- Opening Delimiter -

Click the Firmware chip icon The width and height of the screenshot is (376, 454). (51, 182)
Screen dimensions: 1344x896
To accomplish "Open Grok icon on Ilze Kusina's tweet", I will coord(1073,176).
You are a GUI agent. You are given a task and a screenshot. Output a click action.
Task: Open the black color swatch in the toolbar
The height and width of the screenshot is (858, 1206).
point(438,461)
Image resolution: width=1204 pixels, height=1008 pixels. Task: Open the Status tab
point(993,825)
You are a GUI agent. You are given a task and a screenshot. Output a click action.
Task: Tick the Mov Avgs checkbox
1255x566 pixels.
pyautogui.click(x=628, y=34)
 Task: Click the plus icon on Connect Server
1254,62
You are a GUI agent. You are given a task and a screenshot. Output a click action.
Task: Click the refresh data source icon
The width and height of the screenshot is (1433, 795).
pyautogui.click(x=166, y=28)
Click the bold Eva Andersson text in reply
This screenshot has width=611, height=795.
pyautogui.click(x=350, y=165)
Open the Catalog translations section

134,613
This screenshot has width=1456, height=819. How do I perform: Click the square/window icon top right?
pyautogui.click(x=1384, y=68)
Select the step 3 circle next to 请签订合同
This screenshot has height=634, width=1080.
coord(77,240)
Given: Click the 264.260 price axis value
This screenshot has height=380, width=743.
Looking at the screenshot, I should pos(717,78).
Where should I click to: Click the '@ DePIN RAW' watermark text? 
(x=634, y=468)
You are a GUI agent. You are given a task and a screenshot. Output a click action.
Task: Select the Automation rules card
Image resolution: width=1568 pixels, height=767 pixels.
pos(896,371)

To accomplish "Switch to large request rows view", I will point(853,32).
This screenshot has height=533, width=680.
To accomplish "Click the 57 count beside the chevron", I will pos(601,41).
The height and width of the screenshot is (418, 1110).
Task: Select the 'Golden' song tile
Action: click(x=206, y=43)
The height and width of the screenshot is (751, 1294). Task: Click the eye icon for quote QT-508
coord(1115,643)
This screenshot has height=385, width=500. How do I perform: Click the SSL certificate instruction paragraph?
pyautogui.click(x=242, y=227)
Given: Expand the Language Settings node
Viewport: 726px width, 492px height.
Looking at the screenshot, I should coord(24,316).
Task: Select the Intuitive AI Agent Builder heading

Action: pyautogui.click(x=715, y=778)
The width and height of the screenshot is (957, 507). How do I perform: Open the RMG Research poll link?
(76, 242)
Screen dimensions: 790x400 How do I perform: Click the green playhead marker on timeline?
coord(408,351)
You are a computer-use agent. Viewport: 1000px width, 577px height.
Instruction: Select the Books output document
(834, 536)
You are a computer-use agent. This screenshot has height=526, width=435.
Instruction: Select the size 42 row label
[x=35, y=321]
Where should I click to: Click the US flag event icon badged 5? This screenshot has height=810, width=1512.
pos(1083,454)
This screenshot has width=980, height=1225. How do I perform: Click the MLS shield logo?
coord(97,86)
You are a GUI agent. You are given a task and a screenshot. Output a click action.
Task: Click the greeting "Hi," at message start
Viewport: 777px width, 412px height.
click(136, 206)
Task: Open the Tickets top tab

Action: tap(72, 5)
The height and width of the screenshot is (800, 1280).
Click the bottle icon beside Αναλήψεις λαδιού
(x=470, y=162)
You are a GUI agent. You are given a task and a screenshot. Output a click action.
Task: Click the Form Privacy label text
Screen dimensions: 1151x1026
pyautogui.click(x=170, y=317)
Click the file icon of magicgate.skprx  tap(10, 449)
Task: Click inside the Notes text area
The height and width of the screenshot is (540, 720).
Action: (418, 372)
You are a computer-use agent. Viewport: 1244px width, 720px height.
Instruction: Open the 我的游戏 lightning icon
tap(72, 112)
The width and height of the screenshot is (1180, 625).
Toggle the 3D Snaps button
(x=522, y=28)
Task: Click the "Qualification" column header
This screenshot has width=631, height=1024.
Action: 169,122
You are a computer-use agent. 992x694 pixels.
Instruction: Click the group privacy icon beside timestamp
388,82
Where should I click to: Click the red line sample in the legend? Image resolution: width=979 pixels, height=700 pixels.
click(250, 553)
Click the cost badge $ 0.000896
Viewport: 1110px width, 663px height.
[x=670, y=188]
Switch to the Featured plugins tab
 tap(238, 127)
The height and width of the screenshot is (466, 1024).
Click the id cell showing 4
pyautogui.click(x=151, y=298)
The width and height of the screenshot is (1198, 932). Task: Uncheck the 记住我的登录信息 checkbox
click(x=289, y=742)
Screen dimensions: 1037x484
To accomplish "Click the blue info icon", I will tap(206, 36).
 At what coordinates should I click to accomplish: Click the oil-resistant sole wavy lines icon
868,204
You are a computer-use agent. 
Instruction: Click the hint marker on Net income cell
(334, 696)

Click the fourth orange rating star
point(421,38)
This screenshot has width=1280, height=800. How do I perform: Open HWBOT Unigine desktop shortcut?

- Closing Delimiter -

▶ _Task goal_: Return all of the entries exactly as written.

▶ _Exercise output_:
Click the Firmware chip icon The width and height of the screenshot is (376, 454). (51, 182)
Screen dimensions: 1344x896
To accomplish "Open Grok icon on Ilze Kusina's tweet", I will coord(1073,176).
You are a GUI agent. You are given a task and a screenshot. Output a click action.
Task: Open the black color swatch in the toolbar
The height and width of the screenshot is (858, 1206).
point(438,461)
Image resolution: width=1204 pixels, height=1008 pixels. Task: Open the Status tab
point(993,825)
You are a GUI agent. You are given a task and a screenshot. Output a click action.
Task: Tick the Mov Avgs checkbox
1255x566 pixels.
pyautogui.click(x=628, y=34)
 Task: Click the plus icon on Connect Server
1254,62
You are a GUI agent. You are given a task and a screenshot. Output a click action.
Task: Click the refresh data source icon
The width and height of the screenshot is (1433, 795).
pyautogui.click(x=166, y=28)
Click the bold Eva Andersson text in reply
This screenshot has width=611, height=795.
pyautogui.click(x=350, y=165)
Open the Catalog translations section

134,613
This screenshot has width=1456, height=819. How do I perform: Click the square/window icon top right?
pyautogui.click(x=1384, y=68)
Select the step 3 circle next to 请签订合同
This screenshot has height=634, width=1080.
coord(77,240)
Given: Click the 264.260 price axis value
This screenshot has height=380, width=743.
Looking at the screenshot, I should pos(717,78).
Where should I click to: Click the '@ DePIN RAW' watermark text? 
(x=634, y=468)
You are a GUI agent. You are given a task and a screenshot. Output a click action.
Task: Select the Automation rules card
Image resolution: width=1568 pixels, height=767 pixels.
pos(896,371)

To accomplish "Switch to large request rows view", I will point(853,32).
This screenshot has height=533, width=680.
To accomplish "Click the 57 count beside the chevron", I will pos(601,41).
The height and width of the screenshot is (418, 1110).
Task: Select the 'Golden' song tile
Action: click(x=206, y=43)
The height and width of the screenshot is (751, 1294). Task: Click the eye icon for quote QT-508
coord(1115,643)
This screenshot has height=385, width=500. How do I perform: Click the SSL certificate instruction paragraph?
pyautogui.click(x=242, y=227)
Given: Expand the Language Settings node
Viewport: 726px width, 492px height.
Looking at the screenshot, I should coord(24,316).
Task: Select the Intuitive AI Agent Builder heading

Action: pyautogui.click(x=715, y=778)
The width and height of the screenshot is (957, 507). How do I perform: Open the RMG Research poll link?
(76, 242)
Screen dimensions: 790x400 How do I perform: Click the green playhead marker on timeline?
coord(408,351)
You are a computer-use agent. Viewport: 1000px width, 577px height.
Instruction: Select the Books output document
(834, 536)
You are a computer-use agent. This screenshot has height=526, width=435.
Instruction: Select the size 42 row label
[x=35, y=321]
Where should I click to: Click the US flag event icon badged 5? This screenshot has height=810, width=1512.
pos(1083,454)
This screenshot has width=980, height=1225. How do I perform: Click the MLS shield logo?
coord(97,86)
You are a GUI agent. You are given a task and a screenshot. Output a click action.
Task: Click the greeting "Hi," at message start
Viewport: 777px width, 412px height.
click(136, 206)
Task: Open the Tickets top tab

Action: tap(72, 5)
The height and width of the screenshot is (800, 1280).
Click the bottle icon beside Αναλήψεις λαδιού
(x=470, y=162)
You are a GUI agent. You are given a task and a screenshot. Output a click action.
Task: Click the Form Privacy label text
Screen dimensions: 1151x1026
pyautogui.click(x=170, y=317)
Click the file icon of magicgate.skprx  tap(10, 449)
Task: Click inside the Notes text area
The height and width of the screenshot is (540, 720).
Action: (418, 372)
You are a computer-use agent. Viewport: 1244px width, 720px height.
Instruction: Open the 我的游戏 lightning icon
tap(72, 112)
The width and height of the screenshot is (1180, 625).
Toggle the 3D Snaps button
(x=522, y=28)
Task: Click the "Qualification" column header
This screenshot has width=631, height=1024.
Action: 169,122
You are a computer-use agent. 992x694 pixels.
Instruction: Click the group privacy icon beside timestamp
388,82
Where should I click to: Click the red line sample in the legend? Image resolution: width=979 pixels, height=700 pixels.
click(250, 553)
Click the cost badge $ 0.000896
Viewport: 1110px width, 663px height.
[x=670, y=188]
Switch to the Featured plugins tab
 tap(238, 127)
The height and width of the screenshot is (466, 1024).
Click the id cell showing 4
pyautogui.click(x=151, y=298)
The width and height of the screenshot is (1198, 932). Task: Uncheck the 记住我的登录信息 checkbox
click(x=289, y=742)
Screen dimensions: 1037x484
To accomplish "Click the blue info icon", I will tap(206, 36).
 At what coordinates should I click to accomplish: Click the oil-resistant sole wavy lines icon
868,204
You are a computer-use agent. 
Instruction: Click the hint marker on Net income cell
(334, 696)

Click the fourth orange rating star
point(421,38)
This screenshot has width=1280, height=800. How do I perform: Open HWBOT Unigine desktop shortcut?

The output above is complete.